Required Participant Notices and Disclosures

Several notices must go out to participants on a recurring schedule. The Summary Plan Description (SPD) explains the plan’s rules in plain language and must be given to every new participant automatically.19U.S. Department of Labor. Plan Information A Summary Annual Report, based on the Form 5500 data, must be distributed to participants within nine months of the plan year end (or two months after an extended Form 5500 deadline).

If you sponsor a Safe Harbor plan, the annual safe harbor notice must reach employees 30 to 90 days before each plan year starts.6Internal Revenue Service. Notice Requirement for a Safe Harbor 401(k) or 401(m) Plan Plans with automatic enrollment owe a separate auto-enrollment notice on the same 30-to-90-day schedule.8U.S. Department of Labor. Automatic Enrollment 401(k) Plans for Small Businesses And under ERISA’s fee disclosure rules, every participant must receive annual information about plan-level administrative fees, individual transaction fees (like loan processing charges), and the expense ratios and performance of each investment option.15Electronic Code of Federal Regulations. 29 CFR 2550.404a-5 – Fiduciary Requirements for Disclosure in Participant-Directed Individual Account Plans

Missing a notice deadline doesn’t always kill a plan, but it can expose you to DOL penalties and participant lawsuits. Most TPAs generate these notices automatically, so the real risk is failing to actually deliver them to employees.

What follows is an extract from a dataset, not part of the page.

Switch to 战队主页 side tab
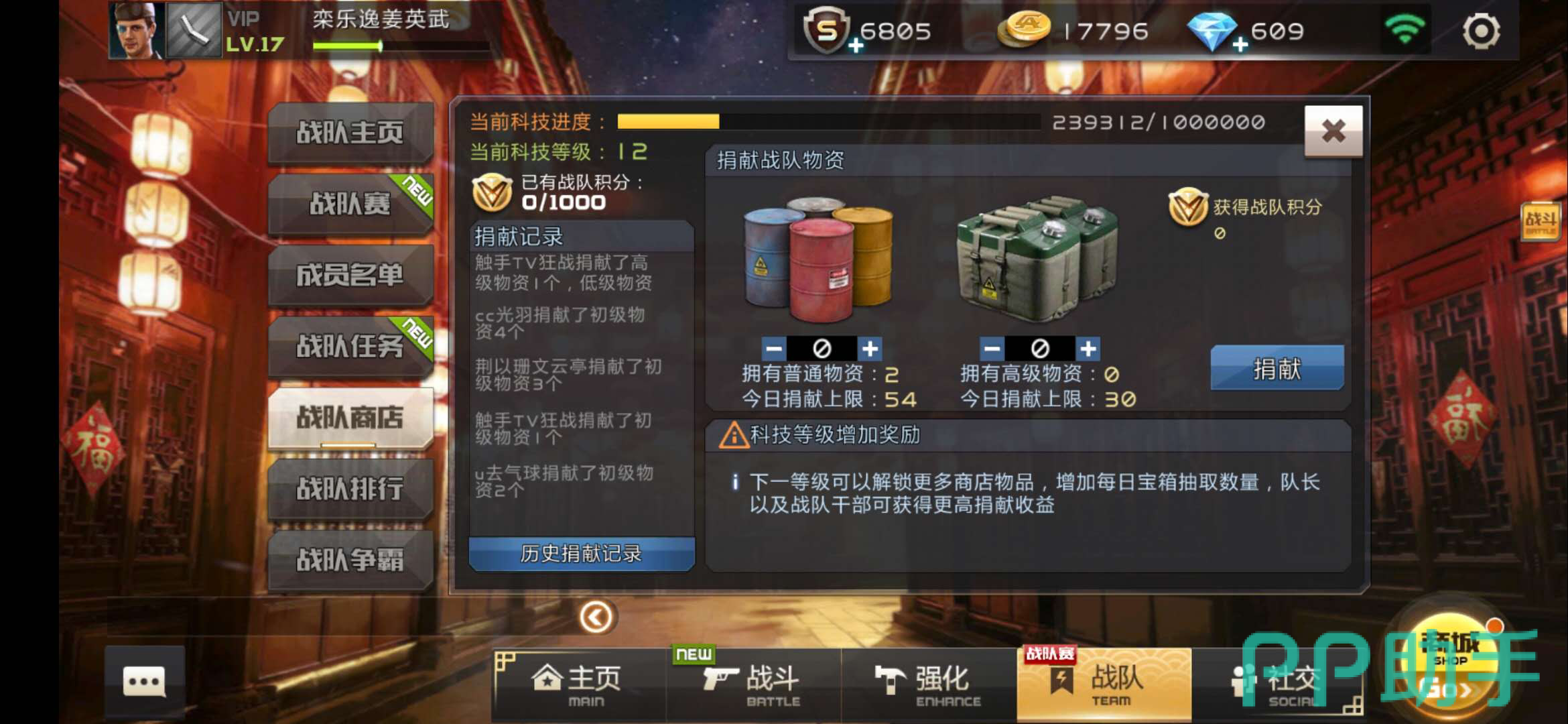 (350, 133)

Correcting Administrative Mistakes

Mistakes happen. You might accidentally exclude an eligible employee, miss a required contribution, or fall behind on plan document updates. The IRS maintains the Employee Plans Compliance Resolution System (EPCRS) specifically so employers can fix errors without losing the plan’s tax-qualified status.

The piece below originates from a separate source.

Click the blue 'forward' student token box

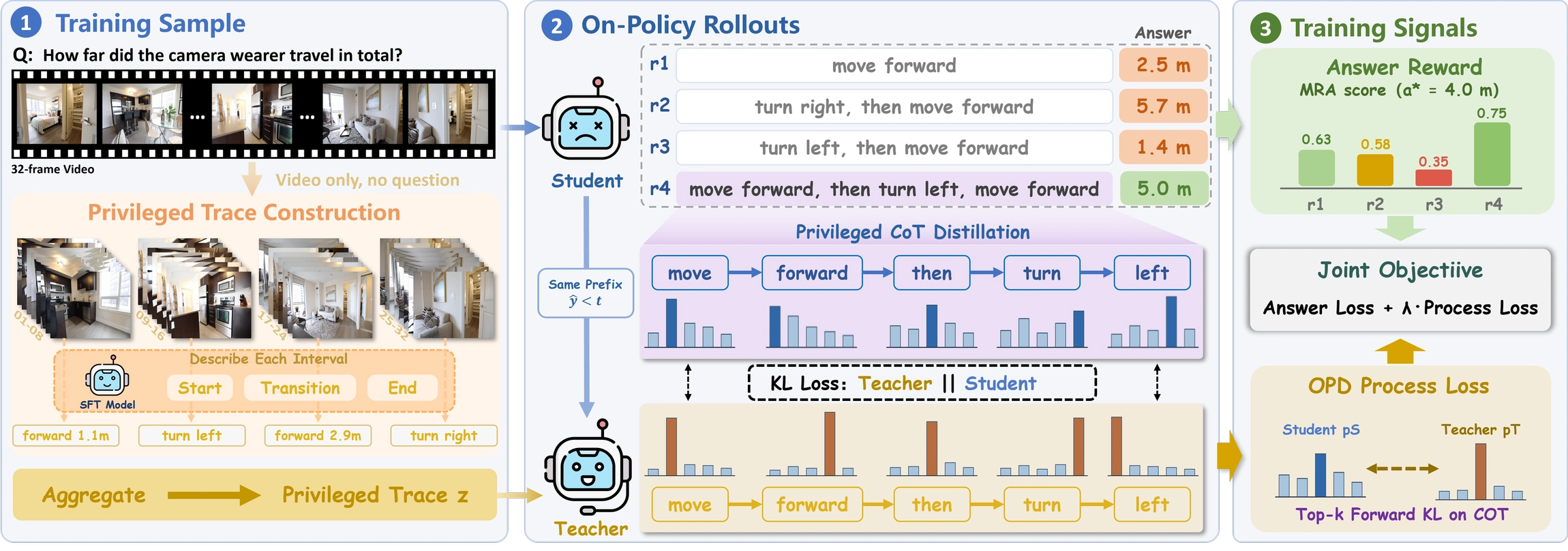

Operational failures — things like excluding an eligible employee, miscalculating a contribution, or violating a loan provision — can often be self-corrected without filing anything with the IRS or paying a fee. Insignificant operational failures can be fixed at any time; significant ones must be corrected within a specific window. Document failures, like a plan document that wasn’t updated to reflect a law change, require the more formal Voluntary Correction Program, which involves filing with the IRS.20Internal Revenue Service. Retirement Plan Errors Eligible for Self-Correction

For late Form 5500 filings specifically, the DOL’s Delinquent Filer Voluntary Compliance Program (DFVCP) offers significantly reduced penalties. Instead of the full $2,739-per-day penalty, the DFVCP charges $10 per day with a cap of $750 per filing for small plans and $2,000 per filing for large plans.21U.S. Department of Labor. Delinquent Filer Voluntary Compliance Program The difference between catching a missed filing yourself and waiting for the DOL to come knocking can be tens of thousands of dollars.

Costs to Budget For

Plan expenses vary widely depending on the number of participants, the providers you choose, and the plan design. The main cost categories include:

  • Setup fees: One-time charges from your TPA and recordkeeper to establish the plan, draft documents, and configure the system. These commonly range from a few hundred to several thousand dollars.
  • Annual administration: Ongoing TPA fees for compliance testing, Form 5500 preparation, and plan document maintenance, plus recordkeeping charges that are often assessed per participant.
  • Employer contributions: Whatever your matching or non-elective formula commits you to. Safe Harbor and SIMPLE plans make this mandatory; traditional plans give you more discretion.
  • Fidelity bond: The ERISA-required bond covering 10% of plan assets, typically inexpensive for smaller plans.
  • Plan audit: Required once you reach 100 or more participants. Independent CPA audits of retirement plans generally cost several thousand dollars and up, depending on plan complexity.

The tax credits discussed earlier can offset a substantial portion of these costs during the first three to five years, particularly for employers with 50 or fewer workers. After the credits phase out, ongoing annual expenses for a small plan typically settle into a predictable range that most businesses find manageable relative to the retention and recruiting value the plan provides.